Same issue today on tools-webgrid-lighttpd-1412 (T124038):

[1691760.896155] INFO: task jbd2/vda1-8:175 blocked for more than 120 seconds.
[1691760.902121]       Not tainted 3.13.0-62-generic #102-Ubuntu
[1691760.903224] "echo 0 > /proc/sys/kernel/hung_task_timeout_secs" disables this message.
[1691760.905020] INFO: task kworker/u8:2:7054 blocked for more than 120 seconds.
[1691760.906295]       Not tainted 3.13.0-62-generic #102-Ubuntu
[1691760.907272] "echo 0 > /proc/sys/kernel/hung_task_timeout_secs" disables this message.
[1691880.908100] INFO: task init:1 blocked for more than 120 seconds.
[1691880.911512]       Not tainted 3.13.0-62-generic #102-Ubuntu
[1691880.911959] "echo 0 > /proc/sys/kernel/hung_task_timeout_secs" disables this message.
[1691880.912751] INFO: task jbd2/vda1-8:175 blocked for more than 120 seconds.
[1691880.913308]       Not tainted 3.13.0-62-generic #102-Ubuntu
[1691880.913756] "echo 0 > /proc/sys/kernel/hung_task_timeout_secs" disables this message.
[1691880.914463] INFO: task jbd2/dm-1-8:334 blocked for more than 120 seconds.
[1691880.915002]       Not tainted 3.13.0-62-generic #102-Ubuntu
[1691880.915456] "echo 0 > /proc/sys/kernel/hung_task_timeout_secs" disables this message.

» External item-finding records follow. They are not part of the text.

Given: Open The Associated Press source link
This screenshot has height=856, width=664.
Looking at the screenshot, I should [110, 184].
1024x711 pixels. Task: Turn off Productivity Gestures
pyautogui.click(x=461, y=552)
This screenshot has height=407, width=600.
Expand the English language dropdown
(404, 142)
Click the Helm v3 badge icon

[1691880.916200] INFO: task kworker/u8:2:7054 blocked for more than 120 seconds.
[1691880.916757]       Not tainted 3.13.0-62-generic #102-Ubuntu
[1691880.917204] "echo 0 > /proc/sys/kernel/hung_task_timeout_secs" disables this message.
[1691880.917964] INFO: task cron:18501 blocked for more than 120 seconds.

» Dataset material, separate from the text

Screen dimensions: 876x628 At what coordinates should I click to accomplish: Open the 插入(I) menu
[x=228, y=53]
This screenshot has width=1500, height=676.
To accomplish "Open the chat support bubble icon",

[1691880.918478]       Not tainted 3.13.0-62-generic #102-Ubuntu
[1691880.918924] "echo 0 > /proc/sys/kernel/hung_task_timeout_secs" disables this message.

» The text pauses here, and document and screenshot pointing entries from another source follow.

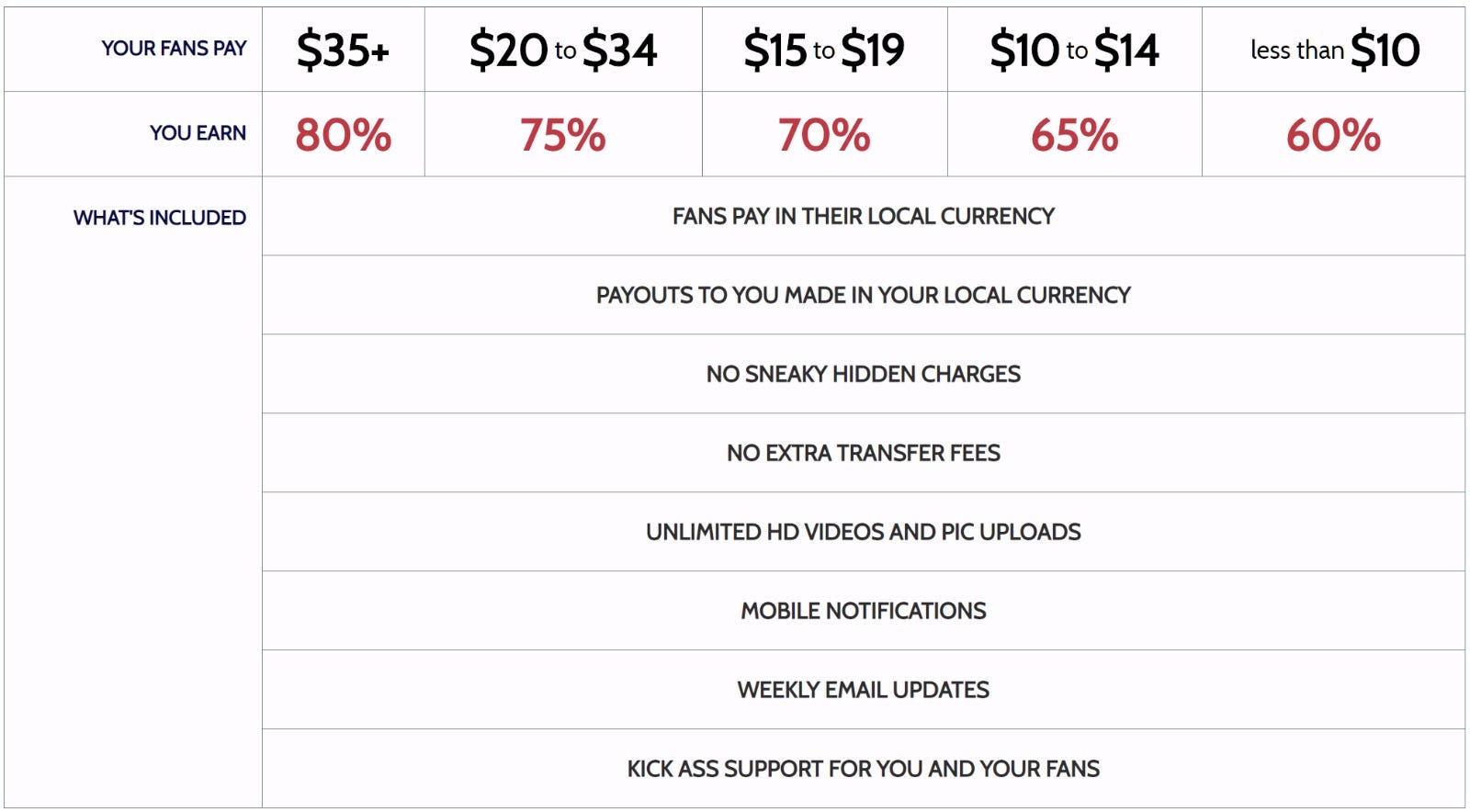The image size is (1470, 812).
Task: Click the No Sneaky Hidden Charges row
Action: point(864,374)
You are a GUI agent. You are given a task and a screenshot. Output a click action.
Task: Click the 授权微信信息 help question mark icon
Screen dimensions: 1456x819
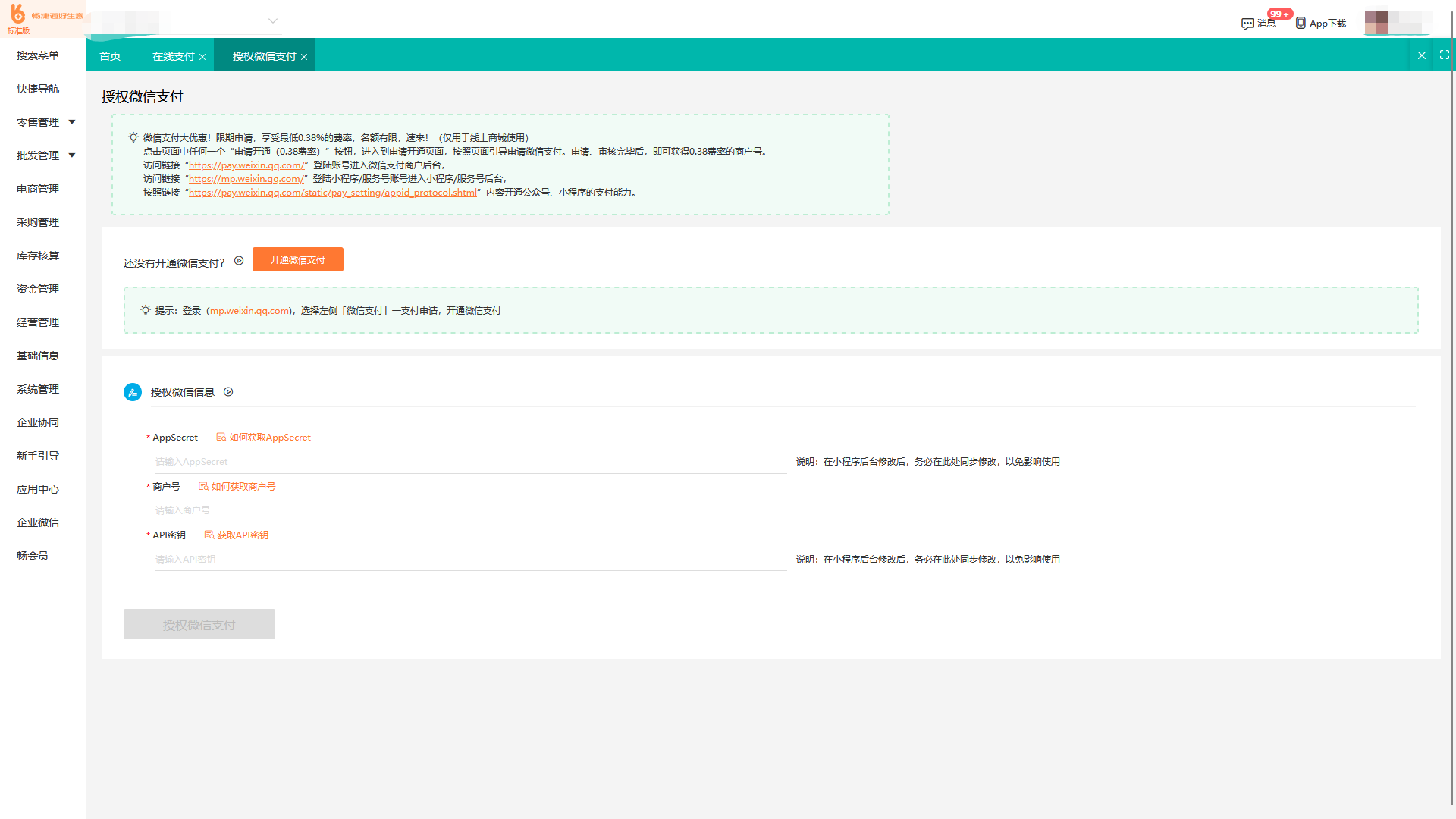228,391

[1691880.919642] INFO: task sort:18520 blocked for more than 120 seconds.
[1691880.920159]       Not tainted 3.13.0-62-generic #102-Ubuntu
[1691880.920606] "echo 0 > /proc/sys/kernel/hung_task_timeout_secs" disables this message.
[1691880.921276] INFO: task sort:18540 blocked for more than 120 seconds.
[1691880.921781]       Not tainted 3.13.0-62-generic #102-Ubuntu
[1691880.922686] "echo 0 > /proc/sys/kernel/hung_task_timeout_secs" disables this message.
[1691880.923361] INFO: task sort:18544 blocked for more than 120 seconds.
[1691880.923869]       Not tainted 3.13.0-62-generic #102-Ubuntu
[1691880.924358] "echo 0 > /proc/sys/kernel/hung_task_timeout_secs" disables this message.

I rebooted that instance.

chasemp claimed this task.
chasemp subscribed.

It's currently up and going and I don't have more details to add here so I'm going to close the subtask.